**WHAT THE EXERCISE ASKS:** Your answer must be every line of the data below that holds the string "will", copied exactly.

**SUPPLIED RECORDS:**
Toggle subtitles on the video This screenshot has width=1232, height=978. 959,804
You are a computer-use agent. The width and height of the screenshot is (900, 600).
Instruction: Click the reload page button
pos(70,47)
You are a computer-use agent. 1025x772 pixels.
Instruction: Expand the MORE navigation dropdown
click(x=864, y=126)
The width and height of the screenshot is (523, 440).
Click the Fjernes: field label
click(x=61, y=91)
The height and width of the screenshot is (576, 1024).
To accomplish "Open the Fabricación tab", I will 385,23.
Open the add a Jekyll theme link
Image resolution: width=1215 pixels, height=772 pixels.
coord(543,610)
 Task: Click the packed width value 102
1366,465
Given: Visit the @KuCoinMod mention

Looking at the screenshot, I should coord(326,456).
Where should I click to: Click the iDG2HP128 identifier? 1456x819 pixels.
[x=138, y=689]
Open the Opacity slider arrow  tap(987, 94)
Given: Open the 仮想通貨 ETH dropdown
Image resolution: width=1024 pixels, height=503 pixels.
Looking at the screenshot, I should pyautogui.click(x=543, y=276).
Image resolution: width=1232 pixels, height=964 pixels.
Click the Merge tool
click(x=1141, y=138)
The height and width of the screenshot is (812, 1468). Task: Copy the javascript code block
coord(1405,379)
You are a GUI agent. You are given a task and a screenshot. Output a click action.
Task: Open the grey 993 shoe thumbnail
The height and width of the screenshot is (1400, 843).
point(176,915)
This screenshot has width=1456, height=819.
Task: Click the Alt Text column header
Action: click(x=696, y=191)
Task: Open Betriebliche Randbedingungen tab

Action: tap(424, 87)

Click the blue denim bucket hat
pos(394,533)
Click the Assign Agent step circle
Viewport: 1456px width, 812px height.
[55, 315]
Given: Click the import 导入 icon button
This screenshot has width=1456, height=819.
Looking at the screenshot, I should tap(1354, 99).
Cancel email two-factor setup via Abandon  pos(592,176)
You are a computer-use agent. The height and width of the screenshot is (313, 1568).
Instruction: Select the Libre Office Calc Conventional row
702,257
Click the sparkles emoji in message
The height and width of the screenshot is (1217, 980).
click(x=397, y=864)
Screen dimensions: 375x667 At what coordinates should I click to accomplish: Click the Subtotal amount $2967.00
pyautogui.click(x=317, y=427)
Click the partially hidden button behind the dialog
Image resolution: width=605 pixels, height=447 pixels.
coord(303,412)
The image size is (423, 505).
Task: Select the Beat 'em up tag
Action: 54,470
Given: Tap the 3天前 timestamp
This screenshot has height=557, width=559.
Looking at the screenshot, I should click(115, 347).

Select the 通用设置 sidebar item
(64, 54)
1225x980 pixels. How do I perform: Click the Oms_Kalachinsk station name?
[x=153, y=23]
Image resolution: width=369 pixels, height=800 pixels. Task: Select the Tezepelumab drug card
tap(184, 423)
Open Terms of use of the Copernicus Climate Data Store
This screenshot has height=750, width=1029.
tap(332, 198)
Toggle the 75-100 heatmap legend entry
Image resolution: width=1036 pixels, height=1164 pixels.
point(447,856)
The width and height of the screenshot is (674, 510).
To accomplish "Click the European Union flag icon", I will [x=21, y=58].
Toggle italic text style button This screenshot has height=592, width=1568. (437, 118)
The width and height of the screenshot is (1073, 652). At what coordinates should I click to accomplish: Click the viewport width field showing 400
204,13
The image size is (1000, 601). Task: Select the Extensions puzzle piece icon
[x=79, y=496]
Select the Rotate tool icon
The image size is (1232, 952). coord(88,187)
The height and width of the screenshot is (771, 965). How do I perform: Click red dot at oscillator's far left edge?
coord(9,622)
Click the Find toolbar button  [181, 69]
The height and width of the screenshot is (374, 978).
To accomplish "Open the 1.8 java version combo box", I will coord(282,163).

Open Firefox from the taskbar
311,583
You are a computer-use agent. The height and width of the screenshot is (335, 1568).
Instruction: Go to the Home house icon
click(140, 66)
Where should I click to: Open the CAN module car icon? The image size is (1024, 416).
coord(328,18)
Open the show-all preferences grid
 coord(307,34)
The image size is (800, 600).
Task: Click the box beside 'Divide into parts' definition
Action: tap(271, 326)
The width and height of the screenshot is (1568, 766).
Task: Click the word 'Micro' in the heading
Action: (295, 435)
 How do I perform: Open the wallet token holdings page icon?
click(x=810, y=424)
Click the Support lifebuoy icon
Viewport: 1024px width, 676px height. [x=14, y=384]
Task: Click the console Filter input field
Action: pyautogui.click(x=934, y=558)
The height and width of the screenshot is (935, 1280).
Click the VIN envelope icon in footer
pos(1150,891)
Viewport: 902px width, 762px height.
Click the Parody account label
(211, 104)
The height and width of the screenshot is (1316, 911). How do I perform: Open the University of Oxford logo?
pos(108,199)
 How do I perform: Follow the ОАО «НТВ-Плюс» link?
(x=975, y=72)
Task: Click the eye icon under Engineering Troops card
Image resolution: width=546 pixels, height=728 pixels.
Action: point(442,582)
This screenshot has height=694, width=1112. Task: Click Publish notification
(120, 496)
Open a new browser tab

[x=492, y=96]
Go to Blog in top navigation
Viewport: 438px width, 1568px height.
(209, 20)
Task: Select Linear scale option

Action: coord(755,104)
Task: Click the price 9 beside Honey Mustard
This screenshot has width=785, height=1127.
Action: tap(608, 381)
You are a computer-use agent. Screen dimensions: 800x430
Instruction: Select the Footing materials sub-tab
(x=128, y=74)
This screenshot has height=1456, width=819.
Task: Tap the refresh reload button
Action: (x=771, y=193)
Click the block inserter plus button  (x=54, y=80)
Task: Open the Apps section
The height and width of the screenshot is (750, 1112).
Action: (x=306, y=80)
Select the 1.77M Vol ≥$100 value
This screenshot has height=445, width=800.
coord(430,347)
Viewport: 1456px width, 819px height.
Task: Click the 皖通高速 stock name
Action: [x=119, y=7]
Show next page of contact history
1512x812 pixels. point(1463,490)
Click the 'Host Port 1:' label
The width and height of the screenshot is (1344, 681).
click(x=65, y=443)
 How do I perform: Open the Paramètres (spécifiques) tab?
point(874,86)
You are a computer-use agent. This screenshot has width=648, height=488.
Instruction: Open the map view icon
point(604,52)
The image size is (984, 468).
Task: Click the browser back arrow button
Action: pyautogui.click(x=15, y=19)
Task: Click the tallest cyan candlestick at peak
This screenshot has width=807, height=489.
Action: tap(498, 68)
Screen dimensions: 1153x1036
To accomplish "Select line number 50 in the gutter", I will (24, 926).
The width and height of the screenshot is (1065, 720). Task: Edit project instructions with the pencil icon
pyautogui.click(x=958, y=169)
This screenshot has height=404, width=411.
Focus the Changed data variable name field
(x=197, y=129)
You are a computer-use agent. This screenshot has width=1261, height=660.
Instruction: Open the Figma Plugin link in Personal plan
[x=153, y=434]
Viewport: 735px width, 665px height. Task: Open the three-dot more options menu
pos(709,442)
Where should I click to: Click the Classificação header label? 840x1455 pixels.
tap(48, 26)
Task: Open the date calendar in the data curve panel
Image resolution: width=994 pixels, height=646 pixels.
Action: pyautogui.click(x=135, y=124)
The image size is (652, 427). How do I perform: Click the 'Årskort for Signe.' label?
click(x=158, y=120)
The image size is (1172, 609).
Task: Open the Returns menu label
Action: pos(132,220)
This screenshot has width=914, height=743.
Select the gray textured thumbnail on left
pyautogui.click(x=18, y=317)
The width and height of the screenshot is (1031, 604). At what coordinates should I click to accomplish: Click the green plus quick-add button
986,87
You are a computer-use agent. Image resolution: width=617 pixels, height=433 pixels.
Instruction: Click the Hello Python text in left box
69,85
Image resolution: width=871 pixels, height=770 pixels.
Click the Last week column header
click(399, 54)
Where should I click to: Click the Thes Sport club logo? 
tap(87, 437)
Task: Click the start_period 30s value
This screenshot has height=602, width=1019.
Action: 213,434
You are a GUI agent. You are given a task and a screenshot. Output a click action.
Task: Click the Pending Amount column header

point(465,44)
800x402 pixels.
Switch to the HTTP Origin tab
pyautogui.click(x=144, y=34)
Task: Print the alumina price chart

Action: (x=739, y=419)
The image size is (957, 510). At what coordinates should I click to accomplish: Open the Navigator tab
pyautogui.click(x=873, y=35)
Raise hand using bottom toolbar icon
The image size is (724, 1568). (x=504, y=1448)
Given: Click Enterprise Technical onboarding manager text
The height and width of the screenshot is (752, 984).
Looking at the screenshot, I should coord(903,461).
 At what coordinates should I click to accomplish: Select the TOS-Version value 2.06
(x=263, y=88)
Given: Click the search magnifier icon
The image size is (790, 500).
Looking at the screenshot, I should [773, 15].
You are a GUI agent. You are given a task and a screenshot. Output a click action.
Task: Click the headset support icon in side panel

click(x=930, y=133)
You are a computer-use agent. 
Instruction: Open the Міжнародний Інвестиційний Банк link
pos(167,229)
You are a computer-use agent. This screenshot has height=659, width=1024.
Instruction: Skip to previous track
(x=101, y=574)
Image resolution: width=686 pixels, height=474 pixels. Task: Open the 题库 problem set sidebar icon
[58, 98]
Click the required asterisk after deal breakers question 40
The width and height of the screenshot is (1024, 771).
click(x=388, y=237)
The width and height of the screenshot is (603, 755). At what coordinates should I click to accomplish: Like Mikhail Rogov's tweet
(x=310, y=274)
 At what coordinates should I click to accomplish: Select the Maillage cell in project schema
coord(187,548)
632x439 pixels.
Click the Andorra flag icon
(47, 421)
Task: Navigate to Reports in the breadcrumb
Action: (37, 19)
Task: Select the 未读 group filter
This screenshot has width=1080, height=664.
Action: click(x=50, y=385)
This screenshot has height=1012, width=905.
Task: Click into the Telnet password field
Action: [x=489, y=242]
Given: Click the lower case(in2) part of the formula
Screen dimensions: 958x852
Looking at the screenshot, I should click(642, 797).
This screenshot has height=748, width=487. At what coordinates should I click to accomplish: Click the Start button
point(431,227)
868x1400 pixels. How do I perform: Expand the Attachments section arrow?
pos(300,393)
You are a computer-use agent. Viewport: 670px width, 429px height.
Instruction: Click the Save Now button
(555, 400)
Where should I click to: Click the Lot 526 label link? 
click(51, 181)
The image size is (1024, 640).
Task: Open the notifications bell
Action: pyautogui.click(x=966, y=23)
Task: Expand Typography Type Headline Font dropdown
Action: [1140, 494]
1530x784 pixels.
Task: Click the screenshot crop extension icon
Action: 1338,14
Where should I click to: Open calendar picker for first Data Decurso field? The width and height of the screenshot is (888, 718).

**COMPLETED EXERCISE:**
To accomplish "Open the Fabricación tab", I will 385,23.
To accomplish "Click the European Union flag icon", I will [x=21, y=58].
To accomplish "Open the 1.8 java version combo box", I will coord(282,163).
To accomplish "Select line number 50 in the gutter", I will (24, 926).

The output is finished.